About this task ->
Report every line of the data where the string "will" appears.

################

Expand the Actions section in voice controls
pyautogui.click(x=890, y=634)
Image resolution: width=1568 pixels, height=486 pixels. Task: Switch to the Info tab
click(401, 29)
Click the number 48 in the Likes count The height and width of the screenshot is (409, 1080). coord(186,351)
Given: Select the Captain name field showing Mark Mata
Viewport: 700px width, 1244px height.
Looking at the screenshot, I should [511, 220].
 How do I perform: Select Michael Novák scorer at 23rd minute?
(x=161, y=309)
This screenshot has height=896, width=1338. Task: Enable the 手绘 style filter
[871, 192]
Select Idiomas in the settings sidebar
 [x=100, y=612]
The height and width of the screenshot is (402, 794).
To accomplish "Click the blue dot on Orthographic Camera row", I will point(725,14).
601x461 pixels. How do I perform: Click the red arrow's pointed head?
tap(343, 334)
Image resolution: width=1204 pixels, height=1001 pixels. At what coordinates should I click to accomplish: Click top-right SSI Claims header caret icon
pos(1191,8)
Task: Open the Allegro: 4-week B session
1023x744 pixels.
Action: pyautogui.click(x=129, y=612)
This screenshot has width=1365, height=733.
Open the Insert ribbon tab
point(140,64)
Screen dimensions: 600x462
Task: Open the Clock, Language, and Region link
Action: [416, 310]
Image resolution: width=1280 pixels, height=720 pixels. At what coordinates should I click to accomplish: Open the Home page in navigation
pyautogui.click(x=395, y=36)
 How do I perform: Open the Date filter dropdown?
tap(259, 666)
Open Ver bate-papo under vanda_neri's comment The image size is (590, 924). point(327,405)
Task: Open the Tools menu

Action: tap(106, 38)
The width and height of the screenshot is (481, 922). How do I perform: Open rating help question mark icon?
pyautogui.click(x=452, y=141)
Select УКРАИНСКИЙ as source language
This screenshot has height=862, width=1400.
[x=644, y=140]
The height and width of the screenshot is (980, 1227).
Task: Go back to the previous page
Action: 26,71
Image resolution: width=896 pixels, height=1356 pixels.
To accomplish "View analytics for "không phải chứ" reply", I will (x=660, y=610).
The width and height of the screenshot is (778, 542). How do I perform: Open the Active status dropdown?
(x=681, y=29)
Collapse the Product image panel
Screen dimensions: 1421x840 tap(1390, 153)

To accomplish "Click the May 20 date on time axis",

################

Result of the task ->
To accomplish "Click the blue dot on Orthographic Camera row", I will point(725,14).
To accomplish "View analytics for "không phải chứ" reply", I will (x=660, y=610).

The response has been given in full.